Rigel 4WD Autonomous Mobile Robot

 

INTRODUCTION

 

Hello there, my username is Vidam and I am submitting this work for the 3rd Society of Robots competition entry. This effort is also part of a workshop I am leading for the DC/MD/VA Robotics and Automation Team. Also this is my first tutorial for SoR! :-)

 

The steps I took to layout the sensors, MCU, batteries, and wiring are illustrated. Rigel will do basic obstacle avoidance and line following behaviors. The project assumes some basic skills in soldering, electronics, and programming. After completing this project you will be ready to implement more advanced sensors on this platform such as GPS, vision, and encoders as this platform is rugged and expandable and can be used indoors or outdoors. If you are under the age of 18, please get a knowledgeable adult to help.

 

Steps 1a-1d guide you through assembling the hardware and programming the actuators with PWM. Steps 2a-2c guide you through setting up the sensors I/O and programming for sensors to test that they work. Step 3a-3c guidle you combining code for sensors and actuators. And finally, step 4a-4c guide you through playing with your robot and showing off to your friends.

 

PROBLEM STATEMENT

 

The Rigel Platform is 4WD and without the use of any kind of encoder it will be nice to know just how bad the error is in dead reckoning tasks. Reducing this margin of error either in code, or hardware will be investigated as part of this work. So let's get started building the robot. (Another problem is I cut my finger and bled over the wires when trying to strip wire. So be careful and don't hurt yourself with the wiring.)

 

 

 

 

 

Figure 1: Assembled Budget Robotics 4WD Rigel Platform

 

 

Step 1: ASSEMBLING HARDWARE

 

Assembling hardware in step 1 includes robot building, wiring assembly, MCU installation, battery configuration, and sensor mounting.

 

Step 1a: Assemble tools and parts :

 

Note you will need the following parts list to complete step 1. The links are places where you can purchase these items.

 

PARTS LIST:

  1. Solder station,
  2. Screwdriver,
  3. Heat shrink tubing,
  4. Cutters and wire strippers,
  5. Qty-2 Tamiya female connectors,
  6. Qty-2 Kyosho male connectors,
  7. 9-Volt Battery
  8. Battery connector,
  9. Battery charger and 5-cell, 6-V, 1700 mah rechargeable NiMH battery,
  10. Qty-2 Sharp GP2Y0A21YK,
  11. Qty-2 IC Sensor phototransistor IR Reflectors, (e.g. phototransistors)
  12. Arduino Decimella microcontroller,
  13. Rigel 4WD Platform from Budget Robotics,
  14. Velcro
  15. Crimpers
  16. Qty-2 of 3" or 6" Y harness
  17. Thumbtacks or superglue
  18. Liquid Paper Whiteout
  19. Small adhesive breadboard
  20. PIN HEADER, 2.54 PITCH
  21. 0.1 Inch Header Pins (Single Row)
  22. 3" Female-Female Header Jumper

 

Step 1b: Assemble the chassis and other components

 

Step 1c: Crimping & Soldering

 

Tip #1-- plan out the design and layout for your sensors, batteries, and wiring before throwing stuff onto your chassis. This plan has been done already for this tutorial. The lower level of the Rigel chassis is the power distribution level for the MCU and sensors. It is where the batteries and other wiring are located. The upper level of the Rigel chassis is the processing level for MCU.

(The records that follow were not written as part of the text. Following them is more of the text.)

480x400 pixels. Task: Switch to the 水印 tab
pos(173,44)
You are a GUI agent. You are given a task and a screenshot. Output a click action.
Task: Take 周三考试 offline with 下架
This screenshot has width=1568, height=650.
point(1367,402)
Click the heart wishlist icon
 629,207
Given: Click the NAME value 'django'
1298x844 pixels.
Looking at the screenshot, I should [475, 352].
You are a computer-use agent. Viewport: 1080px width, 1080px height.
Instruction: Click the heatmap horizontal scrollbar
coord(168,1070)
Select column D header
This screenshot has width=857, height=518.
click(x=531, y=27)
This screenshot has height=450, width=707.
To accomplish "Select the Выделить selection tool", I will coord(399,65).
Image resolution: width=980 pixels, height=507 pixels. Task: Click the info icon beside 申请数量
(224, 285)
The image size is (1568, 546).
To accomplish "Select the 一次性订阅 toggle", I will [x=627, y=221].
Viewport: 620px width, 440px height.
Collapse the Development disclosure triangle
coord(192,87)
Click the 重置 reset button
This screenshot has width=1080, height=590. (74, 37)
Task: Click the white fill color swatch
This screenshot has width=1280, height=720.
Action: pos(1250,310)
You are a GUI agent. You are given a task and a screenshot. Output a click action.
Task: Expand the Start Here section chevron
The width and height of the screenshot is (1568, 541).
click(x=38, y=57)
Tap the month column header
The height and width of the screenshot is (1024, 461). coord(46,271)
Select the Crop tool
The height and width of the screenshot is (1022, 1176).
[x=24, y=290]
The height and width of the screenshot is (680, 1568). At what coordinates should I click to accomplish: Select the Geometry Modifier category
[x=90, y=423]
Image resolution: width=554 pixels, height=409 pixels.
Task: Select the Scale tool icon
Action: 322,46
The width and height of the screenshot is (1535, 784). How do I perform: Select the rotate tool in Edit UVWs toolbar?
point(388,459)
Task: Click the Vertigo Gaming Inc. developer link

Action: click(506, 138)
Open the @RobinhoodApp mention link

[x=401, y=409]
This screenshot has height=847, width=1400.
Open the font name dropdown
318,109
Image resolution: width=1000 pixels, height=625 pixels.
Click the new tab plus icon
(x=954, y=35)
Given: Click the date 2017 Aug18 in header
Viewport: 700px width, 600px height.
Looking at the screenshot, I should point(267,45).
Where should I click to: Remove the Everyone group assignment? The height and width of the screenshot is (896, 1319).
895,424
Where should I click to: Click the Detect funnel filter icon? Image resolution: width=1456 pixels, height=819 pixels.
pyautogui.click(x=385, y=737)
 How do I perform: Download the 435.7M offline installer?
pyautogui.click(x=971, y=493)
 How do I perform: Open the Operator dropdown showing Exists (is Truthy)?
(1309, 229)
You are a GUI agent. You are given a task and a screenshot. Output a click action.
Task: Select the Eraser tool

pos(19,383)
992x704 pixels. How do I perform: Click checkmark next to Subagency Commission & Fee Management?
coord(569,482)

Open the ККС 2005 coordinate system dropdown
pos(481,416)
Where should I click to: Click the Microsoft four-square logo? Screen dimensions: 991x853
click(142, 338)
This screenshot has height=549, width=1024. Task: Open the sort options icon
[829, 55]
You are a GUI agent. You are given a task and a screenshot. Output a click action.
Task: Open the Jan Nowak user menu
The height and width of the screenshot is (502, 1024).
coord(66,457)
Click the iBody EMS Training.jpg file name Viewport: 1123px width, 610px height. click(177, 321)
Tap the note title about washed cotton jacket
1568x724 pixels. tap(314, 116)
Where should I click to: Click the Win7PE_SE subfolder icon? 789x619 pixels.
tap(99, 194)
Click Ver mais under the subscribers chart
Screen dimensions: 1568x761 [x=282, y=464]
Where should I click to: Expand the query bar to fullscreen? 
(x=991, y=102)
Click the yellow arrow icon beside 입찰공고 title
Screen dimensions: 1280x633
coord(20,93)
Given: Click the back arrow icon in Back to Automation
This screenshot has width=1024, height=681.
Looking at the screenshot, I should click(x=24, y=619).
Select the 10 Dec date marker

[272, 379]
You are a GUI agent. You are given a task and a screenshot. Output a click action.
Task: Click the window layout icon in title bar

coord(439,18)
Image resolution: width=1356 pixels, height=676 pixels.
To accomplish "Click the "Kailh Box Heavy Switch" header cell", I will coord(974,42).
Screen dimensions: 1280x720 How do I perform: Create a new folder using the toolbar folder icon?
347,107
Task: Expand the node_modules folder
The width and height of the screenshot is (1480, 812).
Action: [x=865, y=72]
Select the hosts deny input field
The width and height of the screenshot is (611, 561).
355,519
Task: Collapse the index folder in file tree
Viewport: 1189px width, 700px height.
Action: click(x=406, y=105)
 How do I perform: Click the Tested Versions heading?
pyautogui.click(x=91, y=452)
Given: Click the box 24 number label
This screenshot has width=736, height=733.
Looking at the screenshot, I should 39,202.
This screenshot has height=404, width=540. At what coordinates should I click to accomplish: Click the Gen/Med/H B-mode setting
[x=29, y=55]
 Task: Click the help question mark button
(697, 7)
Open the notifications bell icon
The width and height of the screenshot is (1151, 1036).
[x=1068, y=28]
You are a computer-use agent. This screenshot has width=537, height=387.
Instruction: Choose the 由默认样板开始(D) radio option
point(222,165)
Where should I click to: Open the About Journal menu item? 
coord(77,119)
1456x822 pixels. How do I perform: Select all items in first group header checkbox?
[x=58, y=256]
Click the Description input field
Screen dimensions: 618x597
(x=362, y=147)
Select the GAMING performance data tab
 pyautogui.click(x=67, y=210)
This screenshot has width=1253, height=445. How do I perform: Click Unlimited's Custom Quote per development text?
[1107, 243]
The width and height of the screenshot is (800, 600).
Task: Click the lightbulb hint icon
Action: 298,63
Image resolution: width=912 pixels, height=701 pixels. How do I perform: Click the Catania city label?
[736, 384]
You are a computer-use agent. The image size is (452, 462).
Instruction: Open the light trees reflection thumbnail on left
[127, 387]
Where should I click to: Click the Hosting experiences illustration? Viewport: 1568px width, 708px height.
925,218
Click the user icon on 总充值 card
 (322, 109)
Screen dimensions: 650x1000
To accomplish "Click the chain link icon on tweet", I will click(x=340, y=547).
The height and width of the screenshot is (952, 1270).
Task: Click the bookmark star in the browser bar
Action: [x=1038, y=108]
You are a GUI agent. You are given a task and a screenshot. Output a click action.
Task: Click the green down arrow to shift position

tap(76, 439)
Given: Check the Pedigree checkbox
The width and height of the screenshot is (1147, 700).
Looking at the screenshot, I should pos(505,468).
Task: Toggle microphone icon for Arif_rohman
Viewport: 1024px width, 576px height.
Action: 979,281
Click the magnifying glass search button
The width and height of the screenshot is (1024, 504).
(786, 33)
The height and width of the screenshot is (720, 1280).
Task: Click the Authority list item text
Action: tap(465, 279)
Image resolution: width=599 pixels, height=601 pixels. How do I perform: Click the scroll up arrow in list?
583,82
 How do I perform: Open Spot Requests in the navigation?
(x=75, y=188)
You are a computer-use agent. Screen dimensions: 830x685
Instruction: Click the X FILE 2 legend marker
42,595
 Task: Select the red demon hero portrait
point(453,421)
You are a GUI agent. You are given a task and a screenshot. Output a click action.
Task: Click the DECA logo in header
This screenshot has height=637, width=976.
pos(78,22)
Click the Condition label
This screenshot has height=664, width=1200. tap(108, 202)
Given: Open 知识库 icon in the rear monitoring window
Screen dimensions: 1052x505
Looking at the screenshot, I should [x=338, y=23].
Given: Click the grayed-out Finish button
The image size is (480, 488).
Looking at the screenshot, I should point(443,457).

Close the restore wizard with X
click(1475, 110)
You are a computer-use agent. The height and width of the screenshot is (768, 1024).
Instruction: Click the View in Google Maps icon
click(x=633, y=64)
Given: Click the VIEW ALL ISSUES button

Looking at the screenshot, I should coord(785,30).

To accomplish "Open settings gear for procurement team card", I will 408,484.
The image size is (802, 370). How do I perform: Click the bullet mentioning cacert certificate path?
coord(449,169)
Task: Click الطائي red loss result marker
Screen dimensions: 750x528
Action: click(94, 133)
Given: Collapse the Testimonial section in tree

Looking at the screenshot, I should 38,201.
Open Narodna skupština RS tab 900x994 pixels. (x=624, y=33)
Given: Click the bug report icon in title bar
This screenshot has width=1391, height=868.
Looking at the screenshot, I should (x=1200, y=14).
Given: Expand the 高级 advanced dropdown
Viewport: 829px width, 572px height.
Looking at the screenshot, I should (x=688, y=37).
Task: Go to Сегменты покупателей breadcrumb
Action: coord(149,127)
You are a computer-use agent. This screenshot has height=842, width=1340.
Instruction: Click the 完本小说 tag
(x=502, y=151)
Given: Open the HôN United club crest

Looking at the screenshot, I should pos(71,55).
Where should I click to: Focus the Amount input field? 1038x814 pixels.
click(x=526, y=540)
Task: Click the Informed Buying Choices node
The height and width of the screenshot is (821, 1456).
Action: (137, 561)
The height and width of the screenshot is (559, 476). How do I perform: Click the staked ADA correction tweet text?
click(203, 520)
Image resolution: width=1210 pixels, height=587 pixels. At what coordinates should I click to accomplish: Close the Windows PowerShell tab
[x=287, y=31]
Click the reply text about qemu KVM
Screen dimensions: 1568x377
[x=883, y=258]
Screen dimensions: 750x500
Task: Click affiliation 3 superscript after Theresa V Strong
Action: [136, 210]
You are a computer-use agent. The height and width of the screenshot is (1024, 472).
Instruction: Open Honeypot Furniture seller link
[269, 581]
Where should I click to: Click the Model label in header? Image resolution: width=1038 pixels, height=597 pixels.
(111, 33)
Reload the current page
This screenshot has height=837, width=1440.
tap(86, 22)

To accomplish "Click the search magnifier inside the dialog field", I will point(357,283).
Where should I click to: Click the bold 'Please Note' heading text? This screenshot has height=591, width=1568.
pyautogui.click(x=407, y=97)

STEP 1d: Connect Arduino, Power, and Actuators.

 

 


Your finished. Now we are ready to proceed to programming the actuators.

 

 

Rigel 4WD Autonomous Mobile Robot - Programming

Step 2: PROGRAMMING

 

Here we assume you already are familiar with PWM or pulse width modulation for servos. If you don't understand it then please refer to this forum post. This code reads the values from the Sharp IR sensors and decides whether it should continue on it's current path or reverse it's direction of travel due to an obstacle in it's path. (Note, one of the phototransistor's wire crossed path's with another wire. I was able to put out the flames before my robot burned down or worse the place where I live ).

 

 

#include <ServoTimer1.h>

// Rigel navigation with library ServoTimer1
// by vidam

ServoTimer1 servo1; // servo instance
ServoTimer1 servo2;
int pin = 9;
int pin2 = 10;
int pulse;
int pulsemin = 500; // in microseconds -- 0.50 ms pulse -- 0 deg -- most clockwise
int pulsemax = 2500; // in microseconds -- 2.50 ms pulse -- 180 deg -- most anticlockwise
int backIR = 0; // the input pin for the front Sharp IR
int frontIR = 1; // the input pin for the back Sharp IR
int front_val = 0; // variable to store the value coming from the sensor
int back_val = 0; // variable to store the value coming from the sensor

void setup()
{
Serial.begin(9600);

// prints title with ending line break
Serial.println("Servo Command");

// wait for the long string to be sent
delay(100);

// setup servo
servo1.attach(pin);
servo2.attach(pin2);
servo1.setMinimumPulse(pulsemin);
servo1.setMaximumPulse(pulsemax);
servo2.setMinimumPulse(pulsemin);
servo2.setMaximumPulse(pulsemax);
}
// to turn left num should be a value between 0 and 90


// to turn right num should be a value between 90 and 180
void turn(int num)
{
delay(100); // allow some time for the Serial data to be sent
servo1.write(num); // write the pulse to servo
servo2.write(num); // write the pulse to servo
}

 


// num is some value between 0 an 90
void forward(int num)
{
delay(100); // allow some time for the Serial data to be sent
servo1.write(num); // write the pulse to servo
servo2.write(90+num); // write the pulse to servo
}

// num is some value between 0 an 90
void backward(int num)
{
delay(100); // allow some time for the Serial data to be sent
servo2.write(num); // write the pulse to servo
servo1.write(num+90); // write the pulse to servo
}
void refresh()
{
servo1.refresh();
servo2.refresh();
}

void loop()
{
front_val = analogRead(frontIR); // read the value from the sensor
back_val = analogRead(backIR);
Serial.println("Front Val 1");
Serial.println(front_val);
delay(1000);
Serial.println("Back Val 1");
Serial.println(back_val);
delay(500);

while(analogRead(backIR) < 100 & analogRead(frontIR) < 100)
{
forward(30);
delay(500);
refresh();
}
Serial.println("Front Val 2");
Serial.println(front_val);
delay(1000);
Serial.println("Back Val 2");
Serial.println(back_val);
delay(500);

while(analogRead(backIR) > 100)
{
forward(30);
delay(500);
refresh();
}
Serial.println("Front Val 3");
Serial.println(front_val);
delay(1000);
Serial.println("Back Val 3");
Serial.println(back_val);
delay(500);

while(analogRead(frontIR) > 100)
{
backward(30);
delay(500);
refresh();
}

refresh();

}

 

Rigel 4WD Autonomous Mobile Robot -- Testing

Testing

 

Questions to ask?

 

How far can 4WD Rigel drive in a straight line?

 

Tune the Sharp IR for different lighting situations?

 

Do encoders improve accuracy in traversing a maze?